Initial production from FPSs began in 1975 from Argyll in the North Sea followed by production in 1977 from Castellon in the Spanish Mediterranean. During the next few decades FPSs were primarily installed in the Gulf of Mexico and the North Sea. Thereafter, exploration and discoveries in other hydrocarbon basins worldwide saw increased FPS installation activity off Brazil, West Africa and Southeast Asia.
An operator’s decision to develop a field with an FPS requires assessment of numerous factors with oil pricing being one of the most influential and deciding. The FPS selection decision must include review of field geology and environmental characteristics including hydrocarbon specification, reservoir requirements (water/gas/chemical injection), well/subsea configuration, water depth, ocean current and weather. Additional decision factors include expected life of field, onboard hydrocarbon storage and/or processing requirements, potential tiebacks, budget, distance to shore and proximity to any existing nearby infrastructure, on and offshore.

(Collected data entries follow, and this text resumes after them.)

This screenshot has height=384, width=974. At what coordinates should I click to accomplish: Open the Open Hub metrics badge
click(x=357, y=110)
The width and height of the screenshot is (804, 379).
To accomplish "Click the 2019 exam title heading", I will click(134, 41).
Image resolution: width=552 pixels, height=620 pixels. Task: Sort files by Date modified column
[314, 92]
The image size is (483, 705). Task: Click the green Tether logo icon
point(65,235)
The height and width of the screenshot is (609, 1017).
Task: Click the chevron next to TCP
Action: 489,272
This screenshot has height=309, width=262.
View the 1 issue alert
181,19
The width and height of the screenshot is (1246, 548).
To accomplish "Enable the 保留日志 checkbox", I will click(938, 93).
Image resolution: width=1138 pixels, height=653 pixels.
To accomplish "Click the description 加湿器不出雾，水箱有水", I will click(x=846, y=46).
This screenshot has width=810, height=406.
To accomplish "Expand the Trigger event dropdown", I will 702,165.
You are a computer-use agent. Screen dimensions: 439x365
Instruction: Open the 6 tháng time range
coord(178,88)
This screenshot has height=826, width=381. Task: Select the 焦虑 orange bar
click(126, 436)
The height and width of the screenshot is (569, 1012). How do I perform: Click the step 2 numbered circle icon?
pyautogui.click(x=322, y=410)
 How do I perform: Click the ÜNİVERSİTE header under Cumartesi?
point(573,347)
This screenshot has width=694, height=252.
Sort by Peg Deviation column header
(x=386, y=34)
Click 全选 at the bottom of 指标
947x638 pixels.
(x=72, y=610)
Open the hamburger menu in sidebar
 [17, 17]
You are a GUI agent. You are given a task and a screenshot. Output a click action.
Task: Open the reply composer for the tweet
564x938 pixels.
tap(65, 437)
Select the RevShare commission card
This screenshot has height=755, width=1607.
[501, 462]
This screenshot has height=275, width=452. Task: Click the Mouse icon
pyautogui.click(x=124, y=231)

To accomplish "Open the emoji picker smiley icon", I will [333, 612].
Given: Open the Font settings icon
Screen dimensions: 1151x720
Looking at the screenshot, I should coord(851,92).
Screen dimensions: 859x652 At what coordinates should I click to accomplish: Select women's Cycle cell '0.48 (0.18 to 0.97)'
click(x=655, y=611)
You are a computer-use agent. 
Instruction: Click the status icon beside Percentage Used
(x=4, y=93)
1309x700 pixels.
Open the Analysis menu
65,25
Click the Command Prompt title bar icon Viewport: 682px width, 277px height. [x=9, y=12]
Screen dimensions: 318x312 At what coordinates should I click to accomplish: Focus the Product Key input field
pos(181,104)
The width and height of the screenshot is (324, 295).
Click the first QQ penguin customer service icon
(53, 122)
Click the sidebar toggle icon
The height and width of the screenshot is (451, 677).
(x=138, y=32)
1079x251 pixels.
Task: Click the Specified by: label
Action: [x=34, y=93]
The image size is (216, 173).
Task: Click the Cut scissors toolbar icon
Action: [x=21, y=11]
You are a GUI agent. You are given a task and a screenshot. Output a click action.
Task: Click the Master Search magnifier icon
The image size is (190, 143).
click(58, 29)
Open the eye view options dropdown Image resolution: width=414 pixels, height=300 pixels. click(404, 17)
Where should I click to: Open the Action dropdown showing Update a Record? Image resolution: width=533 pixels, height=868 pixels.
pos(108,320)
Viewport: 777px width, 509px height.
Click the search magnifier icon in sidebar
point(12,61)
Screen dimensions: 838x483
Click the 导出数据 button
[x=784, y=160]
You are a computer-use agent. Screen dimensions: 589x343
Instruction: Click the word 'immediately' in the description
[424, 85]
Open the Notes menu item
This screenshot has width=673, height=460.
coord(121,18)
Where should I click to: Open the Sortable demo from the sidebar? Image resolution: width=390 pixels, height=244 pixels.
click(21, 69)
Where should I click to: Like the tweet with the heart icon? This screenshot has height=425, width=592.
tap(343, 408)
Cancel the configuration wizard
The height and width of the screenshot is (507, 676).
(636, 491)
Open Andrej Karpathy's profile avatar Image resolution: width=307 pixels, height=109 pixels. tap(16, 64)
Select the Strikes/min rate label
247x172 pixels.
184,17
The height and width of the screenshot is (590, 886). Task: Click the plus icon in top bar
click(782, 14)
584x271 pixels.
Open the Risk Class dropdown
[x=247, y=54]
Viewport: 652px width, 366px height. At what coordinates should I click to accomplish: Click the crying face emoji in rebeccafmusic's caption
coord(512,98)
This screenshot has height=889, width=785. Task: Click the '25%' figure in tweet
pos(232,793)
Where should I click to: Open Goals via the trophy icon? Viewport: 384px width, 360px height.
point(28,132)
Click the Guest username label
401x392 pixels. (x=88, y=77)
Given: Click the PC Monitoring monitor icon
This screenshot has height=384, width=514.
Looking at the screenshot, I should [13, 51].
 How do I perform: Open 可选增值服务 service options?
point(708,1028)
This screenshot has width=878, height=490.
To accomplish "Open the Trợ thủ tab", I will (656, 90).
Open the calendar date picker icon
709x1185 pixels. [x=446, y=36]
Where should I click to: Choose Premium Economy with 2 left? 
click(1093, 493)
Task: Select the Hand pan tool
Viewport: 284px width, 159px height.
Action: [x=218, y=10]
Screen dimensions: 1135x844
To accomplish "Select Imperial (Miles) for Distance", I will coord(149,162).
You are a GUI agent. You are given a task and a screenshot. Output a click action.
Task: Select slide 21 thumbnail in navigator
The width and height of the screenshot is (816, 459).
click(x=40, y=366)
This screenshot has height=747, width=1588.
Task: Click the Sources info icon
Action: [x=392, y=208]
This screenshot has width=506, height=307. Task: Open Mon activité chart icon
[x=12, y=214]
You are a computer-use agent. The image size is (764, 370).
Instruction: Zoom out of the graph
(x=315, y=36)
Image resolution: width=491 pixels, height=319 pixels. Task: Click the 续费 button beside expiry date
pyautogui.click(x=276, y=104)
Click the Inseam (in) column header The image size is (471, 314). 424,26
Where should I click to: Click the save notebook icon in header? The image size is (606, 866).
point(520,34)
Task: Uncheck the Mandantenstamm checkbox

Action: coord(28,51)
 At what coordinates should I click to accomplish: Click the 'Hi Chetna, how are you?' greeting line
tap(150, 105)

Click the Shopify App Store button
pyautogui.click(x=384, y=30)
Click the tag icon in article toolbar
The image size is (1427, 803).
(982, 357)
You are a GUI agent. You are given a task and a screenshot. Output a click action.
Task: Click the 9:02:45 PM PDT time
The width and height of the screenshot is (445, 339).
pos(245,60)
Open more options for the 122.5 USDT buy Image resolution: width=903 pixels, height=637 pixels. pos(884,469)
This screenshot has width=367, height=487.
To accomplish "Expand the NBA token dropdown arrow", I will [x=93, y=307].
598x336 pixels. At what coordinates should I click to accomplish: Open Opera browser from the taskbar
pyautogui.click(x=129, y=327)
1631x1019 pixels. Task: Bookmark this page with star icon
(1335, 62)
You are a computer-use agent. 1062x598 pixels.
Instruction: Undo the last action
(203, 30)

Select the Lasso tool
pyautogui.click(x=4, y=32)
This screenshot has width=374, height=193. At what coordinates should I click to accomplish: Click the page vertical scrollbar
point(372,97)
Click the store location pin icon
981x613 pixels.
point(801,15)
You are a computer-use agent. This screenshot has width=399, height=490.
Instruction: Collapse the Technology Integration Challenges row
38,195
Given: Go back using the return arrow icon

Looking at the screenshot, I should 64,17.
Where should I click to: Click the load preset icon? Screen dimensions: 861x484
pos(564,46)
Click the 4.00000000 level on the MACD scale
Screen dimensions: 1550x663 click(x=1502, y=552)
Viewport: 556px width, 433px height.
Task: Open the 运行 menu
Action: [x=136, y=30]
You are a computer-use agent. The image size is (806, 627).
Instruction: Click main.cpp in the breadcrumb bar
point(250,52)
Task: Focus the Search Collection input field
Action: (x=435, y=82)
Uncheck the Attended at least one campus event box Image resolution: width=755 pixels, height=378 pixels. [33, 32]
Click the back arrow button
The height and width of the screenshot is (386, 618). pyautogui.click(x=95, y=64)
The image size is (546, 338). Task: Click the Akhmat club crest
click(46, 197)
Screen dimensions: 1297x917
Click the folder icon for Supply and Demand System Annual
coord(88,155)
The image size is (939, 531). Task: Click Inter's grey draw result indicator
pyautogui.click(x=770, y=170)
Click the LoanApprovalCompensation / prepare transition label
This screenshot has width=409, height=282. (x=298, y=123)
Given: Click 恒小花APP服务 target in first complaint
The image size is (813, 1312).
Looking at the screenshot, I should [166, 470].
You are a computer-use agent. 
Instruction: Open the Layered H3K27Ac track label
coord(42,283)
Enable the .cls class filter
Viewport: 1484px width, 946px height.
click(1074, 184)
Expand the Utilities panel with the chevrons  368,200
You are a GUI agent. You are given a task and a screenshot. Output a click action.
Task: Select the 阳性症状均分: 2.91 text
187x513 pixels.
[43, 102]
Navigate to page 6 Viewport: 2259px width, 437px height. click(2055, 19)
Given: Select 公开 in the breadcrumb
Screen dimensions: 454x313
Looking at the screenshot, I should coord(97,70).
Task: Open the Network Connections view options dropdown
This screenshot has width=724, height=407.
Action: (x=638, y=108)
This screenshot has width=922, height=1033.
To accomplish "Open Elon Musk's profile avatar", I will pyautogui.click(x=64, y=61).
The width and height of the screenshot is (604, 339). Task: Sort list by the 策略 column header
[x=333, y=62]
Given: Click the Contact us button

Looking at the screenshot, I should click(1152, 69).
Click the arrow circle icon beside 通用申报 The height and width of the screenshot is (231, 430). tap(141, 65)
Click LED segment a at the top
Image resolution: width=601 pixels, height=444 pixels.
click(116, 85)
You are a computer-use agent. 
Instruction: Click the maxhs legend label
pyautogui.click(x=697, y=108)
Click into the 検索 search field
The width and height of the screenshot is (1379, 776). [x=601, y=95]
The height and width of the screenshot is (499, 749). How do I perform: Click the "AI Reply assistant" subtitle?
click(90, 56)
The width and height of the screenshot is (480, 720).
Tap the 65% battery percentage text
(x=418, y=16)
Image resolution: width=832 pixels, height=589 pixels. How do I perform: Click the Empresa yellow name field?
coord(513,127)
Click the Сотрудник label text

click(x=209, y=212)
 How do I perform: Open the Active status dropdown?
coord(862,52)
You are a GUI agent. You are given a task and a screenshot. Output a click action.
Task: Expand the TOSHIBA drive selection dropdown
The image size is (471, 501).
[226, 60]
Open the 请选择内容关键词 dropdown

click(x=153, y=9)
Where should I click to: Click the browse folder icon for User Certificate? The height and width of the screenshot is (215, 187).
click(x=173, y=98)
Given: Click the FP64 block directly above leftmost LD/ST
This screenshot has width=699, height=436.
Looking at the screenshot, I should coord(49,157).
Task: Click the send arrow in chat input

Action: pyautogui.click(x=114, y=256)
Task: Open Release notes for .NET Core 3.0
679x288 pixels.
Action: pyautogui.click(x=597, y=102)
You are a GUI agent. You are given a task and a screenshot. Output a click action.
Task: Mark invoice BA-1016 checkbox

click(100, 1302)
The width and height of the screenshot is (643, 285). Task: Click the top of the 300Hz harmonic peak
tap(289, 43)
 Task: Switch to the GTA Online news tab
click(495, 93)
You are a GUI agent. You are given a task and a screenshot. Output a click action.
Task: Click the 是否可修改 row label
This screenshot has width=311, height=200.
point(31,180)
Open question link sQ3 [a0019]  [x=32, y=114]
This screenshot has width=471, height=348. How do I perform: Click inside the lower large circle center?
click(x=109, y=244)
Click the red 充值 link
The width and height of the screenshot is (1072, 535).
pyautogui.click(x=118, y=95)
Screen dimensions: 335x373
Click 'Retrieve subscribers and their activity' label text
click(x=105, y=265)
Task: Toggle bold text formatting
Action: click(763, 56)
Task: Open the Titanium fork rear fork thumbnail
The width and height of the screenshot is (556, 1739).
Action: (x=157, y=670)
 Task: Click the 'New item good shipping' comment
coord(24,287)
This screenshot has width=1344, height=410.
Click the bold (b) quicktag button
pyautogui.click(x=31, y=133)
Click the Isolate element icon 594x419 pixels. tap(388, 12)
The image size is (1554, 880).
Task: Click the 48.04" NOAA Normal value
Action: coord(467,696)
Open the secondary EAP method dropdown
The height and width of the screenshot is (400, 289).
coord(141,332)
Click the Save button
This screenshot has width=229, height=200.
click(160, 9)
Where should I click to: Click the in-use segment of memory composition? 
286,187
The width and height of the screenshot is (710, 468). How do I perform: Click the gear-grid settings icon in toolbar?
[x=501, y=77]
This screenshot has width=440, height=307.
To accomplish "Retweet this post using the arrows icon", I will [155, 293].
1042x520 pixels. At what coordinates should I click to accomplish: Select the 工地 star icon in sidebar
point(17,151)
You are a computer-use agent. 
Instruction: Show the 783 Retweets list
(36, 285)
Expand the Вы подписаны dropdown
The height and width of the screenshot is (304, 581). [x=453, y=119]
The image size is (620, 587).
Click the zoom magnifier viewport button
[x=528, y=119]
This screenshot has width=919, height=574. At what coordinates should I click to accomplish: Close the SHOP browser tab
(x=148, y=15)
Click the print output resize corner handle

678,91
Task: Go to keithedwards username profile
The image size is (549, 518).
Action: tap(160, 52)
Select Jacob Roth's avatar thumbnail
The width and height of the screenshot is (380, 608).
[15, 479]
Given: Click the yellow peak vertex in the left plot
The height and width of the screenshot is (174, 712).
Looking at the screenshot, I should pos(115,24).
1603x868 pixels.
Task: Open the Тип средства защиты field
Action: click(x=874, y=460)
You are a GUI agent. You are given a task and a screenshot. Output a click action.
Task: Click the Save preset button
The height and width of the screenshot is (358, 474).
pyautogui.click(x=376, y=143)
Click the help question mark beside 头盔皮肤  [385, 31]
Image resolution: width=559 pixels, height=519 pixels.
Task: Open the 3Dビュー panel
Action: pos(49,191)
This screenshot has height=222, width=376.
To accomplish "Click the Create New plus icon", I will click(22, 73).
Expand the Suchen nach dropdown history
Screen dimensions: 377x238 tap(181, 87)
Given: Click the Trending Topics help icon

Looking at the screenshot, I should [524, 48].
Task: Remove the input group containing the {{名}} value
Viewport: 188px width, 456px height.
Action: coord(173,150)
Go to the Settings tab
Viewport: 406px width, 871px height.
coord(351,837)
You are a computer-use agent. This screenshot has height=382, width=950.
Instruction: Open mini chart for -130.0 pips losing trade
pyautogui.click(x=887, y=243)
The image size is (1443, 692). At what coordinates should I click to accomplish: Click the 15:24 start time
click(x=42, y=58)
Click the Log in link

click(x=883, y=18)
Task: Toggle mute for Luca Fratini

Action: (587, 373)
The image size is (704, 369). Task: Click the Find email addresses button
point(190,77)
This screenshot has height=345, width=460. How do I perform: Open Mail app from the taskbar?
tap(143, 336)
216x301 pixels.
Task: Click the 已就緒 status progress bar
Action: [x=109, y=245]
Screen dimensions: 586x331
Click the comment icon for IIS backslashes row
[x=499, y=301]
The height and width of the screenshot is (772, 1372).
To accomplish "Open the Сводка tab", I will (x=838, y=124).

Since 1975, offshore field development solutions and FPS designs have become increasingly more complex. Additional improved hydrocarbon extraction, zonal isolation, increased pumping power for injection, larger mud motors, enhanced seismic, rotary steerable systems, deeper large bore wells, horizontal drilling, and lateral drilling have all contributed to the expansion of the FPS armada and flotilla. Consider the relative simplicity of available car options in the late 70s in comparison to the available options on a new vehicle today – even standard vehicle safety features have improved exponentially.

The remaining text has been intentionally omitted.